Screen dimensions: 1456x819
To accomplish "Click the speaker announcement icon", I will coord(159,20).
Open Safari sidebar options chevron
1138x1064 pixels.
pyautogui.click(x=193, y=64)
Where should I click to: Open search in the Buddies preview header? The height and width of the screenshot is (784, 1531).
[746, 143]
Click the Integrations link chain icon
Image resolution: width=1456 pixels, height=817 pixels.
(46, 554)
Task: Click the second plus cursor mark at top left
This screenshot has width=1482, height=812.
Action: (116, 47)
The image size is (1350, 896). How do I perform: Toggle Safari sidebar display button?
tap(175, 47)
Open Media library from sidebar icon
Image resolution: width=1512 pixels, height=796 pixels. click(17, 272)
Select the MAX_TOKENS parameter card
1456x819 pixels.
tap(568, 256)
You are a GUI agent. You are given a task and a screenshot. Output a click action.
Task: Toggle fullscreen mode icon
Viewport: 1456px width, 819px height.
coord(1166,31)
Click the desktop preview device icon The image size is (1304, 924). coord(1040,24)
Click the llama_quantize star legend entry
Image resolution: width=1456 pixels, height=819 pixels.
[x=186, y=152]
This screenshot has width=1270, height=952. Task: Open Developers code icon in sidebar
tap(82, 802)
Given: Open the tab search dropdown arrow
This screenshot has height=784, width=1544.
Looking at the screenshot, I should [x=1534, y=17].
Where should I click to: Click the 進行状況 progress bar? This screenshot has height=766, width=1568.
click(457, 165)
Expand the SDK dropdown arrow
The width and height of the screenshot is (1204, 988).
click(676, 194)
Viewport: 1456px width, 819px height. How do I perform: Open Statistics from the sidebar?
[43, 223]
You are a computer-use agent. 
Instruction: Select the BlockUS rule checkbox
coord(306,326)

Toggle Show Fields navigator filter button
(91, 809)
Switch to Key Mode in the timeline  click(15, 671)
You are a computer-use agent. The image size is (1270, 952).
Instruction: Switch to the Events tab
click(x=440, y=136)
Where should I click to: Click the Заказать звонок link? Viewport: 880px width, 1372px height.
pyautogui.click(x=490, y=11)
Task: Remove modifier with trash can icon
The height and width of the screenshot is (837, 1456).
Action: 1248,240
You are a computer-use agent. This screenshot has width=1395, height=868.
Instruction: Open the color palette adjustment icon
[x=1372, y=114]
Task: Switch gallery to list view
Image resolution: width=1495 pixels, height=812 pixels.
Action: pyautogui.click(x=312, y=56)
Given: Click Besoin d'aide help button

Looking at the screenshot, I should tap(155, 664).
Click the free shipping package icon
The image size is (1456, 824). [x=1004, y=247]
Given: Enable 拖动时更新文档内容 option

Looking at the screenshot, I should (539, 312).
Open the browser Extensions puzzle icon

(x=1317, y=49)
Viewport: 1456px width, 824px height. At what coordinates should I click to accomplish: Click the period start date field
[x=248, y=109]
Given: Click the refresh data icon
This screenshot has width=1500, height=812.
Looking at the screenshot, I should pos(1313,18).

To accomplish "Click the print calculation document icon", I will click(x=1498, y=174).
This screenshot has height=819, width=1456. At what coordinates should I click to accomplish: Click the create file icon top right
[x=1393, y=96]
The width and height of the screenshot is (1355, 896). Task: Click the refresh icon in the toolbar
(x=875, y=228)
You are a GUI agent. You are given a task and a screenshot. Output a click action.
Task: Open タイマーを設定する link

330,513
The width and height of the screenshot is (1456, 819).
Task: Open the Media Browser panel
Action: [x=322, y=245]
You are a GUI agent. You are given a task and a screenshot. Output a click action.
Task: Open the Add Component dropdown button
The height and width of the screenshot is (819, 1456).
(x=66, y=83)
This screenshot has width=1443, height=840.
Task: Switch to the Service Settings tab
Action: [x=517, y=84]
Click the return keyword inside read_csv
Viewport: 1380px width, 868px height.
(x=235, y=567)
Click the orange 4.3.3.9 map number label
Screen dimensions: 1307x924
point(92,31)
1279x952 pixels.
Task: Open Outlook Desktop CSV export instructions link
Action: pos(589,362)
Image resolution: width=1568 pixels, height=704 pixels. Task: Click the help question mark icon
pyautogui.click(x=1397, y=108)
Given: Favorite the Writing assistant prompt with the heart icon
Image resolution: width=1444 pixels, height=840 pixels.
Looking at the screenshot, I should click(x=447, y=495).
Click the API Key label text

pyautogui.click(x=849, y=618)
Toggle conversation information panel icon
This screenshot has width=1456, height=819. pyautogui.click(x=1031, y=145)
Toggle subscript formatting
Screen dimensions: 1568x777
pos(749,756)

+ + + +

◆ **Work instruction**:
Extract all of the data exactly as written.

◆ **Solution for this task**:
Screen dimensions: 1456x819
To accomplish "Click the speaker announcement icon", I will coord(159,20).
Open Safari sidebar options chevron
1138x1064 pixels.
pyautogui.click(x=193, y=64)
Where should I click to: Open search in the Buddies preview header? The height and width of the screenshot is (784, 1531).
[746, 143]
Click the Integrations link chain icon
Image resolution: width=1456 pixels, height=817 pixels.
(46, 554)
Task: Click the second plus cursor mark at top left
This screenshot has width=1482, height=812.
Action: (116, 47)
The image size is (1350, 896). How do I perform: Toggle Safari sidebar display button?
tap(175, 47)
Open Media library from sidebar icon
Image resolution: width=1512 pixels, height=796 pixels. click(17, 272)
Select the MAX_TOKENS parameter card
1456x819 pixels.
tap(568, 256)
You are a GUI agent. You are given a task and a screenshot. Output a click action.
Task: Toggle fullscreen mode icon
Viewport: 1456px width, 819px height.
coord(1166,31)
Click the desktop preview device icon The image size is (1304, 924). coord(1040,24)
Click the llama_quantize star legend entry
Image resolution: width=1456 pixels, height=819 pixels.
[x=186, y=152]
This screenshot has width=1270, height=952. Task: Open Developers code icon in sidebar
tap(82, 802)
Given: Open the tab search dropdown arrow
This screenshot has height=784, width=1544.
Looking at the screenshot, I should [x=1534, y=17].
Where should I click to: Click the 進行状況 progress bar? This screenshot has height=766, width=1568.
click(457, 165)
Expand the SDK dropdown arrow
The width and height of the screenshot is (1204, 988).
click(676, 194)
Viewport: 1456px width, 819px height. How do I perform: Open Statistics from the sidebar?
[43, 223]
You are a computer-use agent. 
Instruction: Select the BlockUS rule checkbox
coord(306,326)

Toggle Show Fields navigator filter button
(91, 809)
Switch to Key Mode in the timeline  click(15, 671)
You are a computer-use agent. The image size is (1270, 952).
Instruction: Switch to the Events tab
click(x=440, y=136)
Where should I click to: Click the Заказать звонок link? Viewport: 880px width, 1372px height.
pyautogui.click(x=490, y=11)
Task: Remove modifier with trash can icon
The height and width of the screenshot is (837, 1456).
Action: 1248,240
You are a computer-use agent. This screenshot has width=1395, height=868.
Instruction: Open the color palette adjustment icon
[x=1372, y=114]
Task: Switch gallery to list view
Image resolution: width=1495 pixels, height=812 pixels.
Action: pyautogui.click(x=312, y=56)
Given: Click Besoin d'aide help button

Looking at the screenshot, I should tap(155, 664).
Click the free shipping package icon
The image size is (1456, 824). [x=1004, y=247]
Given: Enable 拖动时更新文档内容 option

Looking at the screenshot, I should (539, 312).
Open the browser Extensions puzzle icon

(x=1317, y=49)
Viewport: 1456px width, 824px height. At what coordinates should I click to accomplish: Click the period start date field
[x=248, y=109]
Given: Click the refresh data icon
This screenshot has width=1500, height=812.
Looking at the screenshot, I should pos(1313,18).

To accomplish "Click the print calculation document icon", I will click(x=1498, y=174).
This screenshot has height=819, width=1456. At what coordinates should I click to accomplish: Click the create file icon top right
[x=1393, y=96]
The width and height of the screenshot is (1355, 896). Task: Click the refresh icon in the toolbar
(x=875, y=228)
You are a GUI agent. You are given a task and a screenshot. Output a click action.
Task: Open タイマーを設定する link

330,513
The width and height of the screenshot is (1456, 819).
Task: Open the Media Browser panel
Action: [x=322, y=245]
You are a GUI agent. You are given a task and a screenshot. Output a click action.
Task: Open the Add Component dropdown button
The height and width of the screenshot is (819, 1456).
(x=66, y=83)
This screenshot has width=1443, height=840.
Task: Switch to the Service Settings tab
Action: [x=517, y=84]
Click the return keyword inside read_csv
Viewport: 1380px width, 868px height.
(x=235, y=567)
Click the orange 4.3.3.9 map number label
Screen dimensions: 1307x924
point(92,31)
1279x952 pixels.
Task: Open Outlook Desktop CSV export instructions link
Action: pos(589,362)
Image resolution: width=1568 pixels, height=704 pixels. Task: Click the help question mark icon
pyautogui.click(x=1397, y=108)
Given: Favorite the Writing assistant prompt with the heart icon
Image resolution: width=1444 pixels, height=840 pixels.
Looking at the screenshot, I should click(x=447, y=495).
Click the API Key label text

pyautogui.click(x=849, y=618)
Toggle conversation information panel icon
This screenshot has width=1456, height=819. pyautogui.click(x=1031, y=145)
Toggle subscript formatting
Screen dimensions: 1568x777
pos(749,756)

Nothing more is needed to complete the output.